On May 17, 2006, at 8:19 AM, Irving, Dave wrote:
First - thanks for Lucene! I started working with it a few days ago,
bought the Lucene In Action book, and Im very impressed with both.

Thank you for the latter! For the former, thanks go to Doug and many others.

Im integrating search in to an existing pet-project web application
where new fields for index / search may be added via configuration.
My idea is to have a simple FieldMetaData concept which provides info on the type of data, the analyzer (if any) used for the field, boosts etc. This would allow both the indexing front end and the search front end to
be driven by this meta-data.

This led me to two questions:

1) Are there any "best / common practises" for this that I've missed
during my web searches and reading of Lucene in Action?
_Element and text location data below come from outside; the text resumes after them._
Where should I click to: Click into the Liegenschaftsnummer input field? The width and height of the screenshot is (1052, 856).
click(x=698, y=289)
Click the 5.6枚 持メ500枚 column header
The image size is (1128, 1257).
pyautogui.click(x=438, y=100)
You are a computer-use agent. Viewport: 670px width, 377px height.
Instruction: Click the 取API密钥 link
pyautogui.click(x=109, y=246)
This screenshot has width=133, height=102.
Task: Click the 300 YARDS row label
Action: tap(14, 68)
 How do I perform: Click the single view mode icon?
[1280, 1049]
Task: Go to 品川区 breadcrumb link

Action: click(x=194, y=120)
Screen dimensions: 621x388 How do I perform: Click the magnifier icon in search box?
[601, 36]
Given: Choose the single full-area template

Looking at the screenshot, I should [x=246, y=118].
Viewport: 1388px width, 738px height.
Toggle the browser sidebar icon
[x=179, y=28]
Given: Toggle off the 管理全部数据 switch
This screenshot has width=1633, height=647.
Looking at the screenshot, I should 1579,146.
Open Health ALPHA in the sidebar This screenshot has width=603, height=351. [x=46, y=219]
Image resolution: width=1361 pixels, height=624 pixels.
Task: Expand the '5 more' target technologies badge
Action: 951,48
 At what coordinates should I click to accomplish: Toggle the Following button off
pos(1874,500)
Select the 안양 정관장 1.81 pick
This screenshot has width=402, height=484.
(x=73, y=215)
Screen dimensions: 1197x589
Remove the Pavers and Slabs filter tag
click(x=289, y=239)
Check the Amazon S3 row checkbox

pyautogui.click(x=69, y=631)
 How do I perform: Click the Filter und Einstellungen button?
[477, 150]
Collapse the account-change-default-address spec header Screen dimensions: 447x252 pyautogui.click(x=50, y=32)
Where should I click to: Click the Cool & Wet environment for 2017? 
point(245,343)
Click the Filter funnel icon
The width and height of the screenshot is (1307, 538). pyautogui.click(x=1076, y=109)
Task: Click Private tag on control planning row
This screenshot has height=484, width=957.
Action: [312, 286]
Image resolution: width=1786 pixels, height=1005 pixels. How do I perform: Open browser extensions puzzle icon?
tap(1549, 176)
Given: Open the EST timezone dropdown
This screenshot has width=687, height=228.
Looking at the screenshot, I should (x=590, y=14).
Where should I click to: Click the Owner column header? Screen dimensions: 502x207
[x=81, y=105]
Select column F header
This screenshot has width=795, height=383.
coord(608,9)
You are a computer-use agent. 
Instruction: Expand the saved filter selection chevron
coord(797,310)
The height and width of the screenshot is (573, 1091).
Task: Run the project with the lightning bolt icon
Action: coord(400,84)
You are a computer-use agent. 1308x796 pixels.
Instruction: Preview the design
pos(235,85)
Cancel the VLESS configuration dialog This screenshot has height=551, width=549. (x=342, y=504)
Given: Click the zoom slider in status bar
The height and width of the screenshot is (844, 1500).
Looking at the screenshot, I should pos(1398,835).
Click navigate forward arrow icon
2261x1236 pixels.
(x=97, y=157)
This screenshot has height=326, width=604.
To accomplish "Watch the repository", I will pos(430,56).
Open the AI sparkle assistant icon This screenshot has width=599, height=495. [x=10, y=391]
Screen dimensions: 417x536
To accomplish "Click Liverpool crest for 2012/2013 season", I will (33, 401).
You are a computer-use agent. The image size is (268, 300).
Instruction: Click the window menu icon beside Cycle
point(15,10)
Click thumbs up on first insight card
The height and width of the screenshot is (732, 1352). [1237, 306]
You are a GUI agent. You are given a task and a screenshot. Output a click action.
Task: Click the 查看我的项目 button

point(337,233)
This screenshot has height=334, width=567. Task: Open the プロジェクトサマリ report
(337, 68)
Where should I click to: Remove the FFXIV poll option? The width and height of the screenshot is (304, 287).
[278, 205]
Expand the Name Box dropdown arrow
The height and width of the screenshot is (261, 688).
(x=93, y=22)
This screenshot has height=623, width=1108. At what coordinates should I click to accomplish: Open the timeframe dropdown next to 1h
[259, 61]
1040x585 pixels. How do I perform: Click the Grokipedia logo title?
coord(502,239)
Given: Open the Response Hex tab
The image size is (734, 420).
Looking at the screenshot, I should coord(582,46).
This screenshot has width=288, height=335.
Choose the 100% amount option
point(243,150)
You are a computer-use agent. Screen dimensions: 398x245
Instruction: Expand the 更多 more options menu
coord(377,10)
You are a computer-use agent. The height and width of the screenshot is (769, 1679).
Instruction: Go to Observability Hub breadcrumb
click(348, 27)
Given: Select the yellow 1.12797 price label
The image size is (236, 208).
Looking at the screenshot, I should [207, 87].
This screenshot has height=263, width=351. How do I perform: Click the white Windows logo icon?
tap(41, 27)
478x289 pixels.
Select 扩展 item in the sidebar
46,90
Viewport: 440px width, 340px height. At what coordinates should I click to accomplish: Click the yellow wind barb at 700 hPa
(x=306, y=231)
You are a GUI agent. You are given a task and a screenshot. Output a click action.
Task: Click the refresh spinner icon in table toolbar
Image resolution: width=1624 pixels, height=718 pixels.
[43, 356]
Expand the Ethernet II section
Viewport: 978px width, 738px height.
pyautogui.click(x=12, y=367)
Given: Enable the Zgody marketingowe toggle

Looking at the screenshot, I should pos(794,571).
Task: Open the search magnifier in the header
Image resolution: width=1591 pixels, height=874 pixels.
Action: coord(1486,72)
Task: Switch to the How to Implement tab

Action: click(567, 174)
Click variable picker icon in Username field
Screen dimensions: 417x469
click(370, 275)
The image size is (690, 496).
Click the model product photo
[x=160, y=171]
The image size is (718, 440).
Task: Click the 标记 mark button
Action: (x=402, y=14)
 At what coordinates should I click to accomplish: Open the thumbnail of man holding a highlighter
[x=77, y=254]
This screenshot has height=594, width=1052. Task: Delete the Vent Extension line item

The case studies chapter has some examples of metadata driven configuration as in TheServerSide section. There aren't any "best practices" in this regard. Every environment has a different way to configure it some via JNDI, some via deployment descriptors, most probably hard-coded, some via .properties files, some via Ant build files (see contrib/ant), and so on. Solr and Nutch are projects that leverage Lucene underneath and add a layer of configurability on top - you can check out how they've done this.

2) I don't want to release the full query syntax to users: So I'll
probably have multiple fields in the UI, and then construct them in to a
query at the server side. One thing that is mentioned quite a bit in
docs is that the same analyser needs to be used when querying as was
used when indexing. Im guessing my FieldMetaData concept will help a bit here - as I'll be able to track the analyser type employed for a field.
So, I just need to run the terms entered by the user in each field
against the appropriate analyser, and build up the query that way. Does
that sound like a sensible approach? Are there any code samples around
showing how to run search phrases through analysers and build up a
query?

Yup, as mentioned earlier, PerFieldAnalyzerWrapper is handy in this scenario.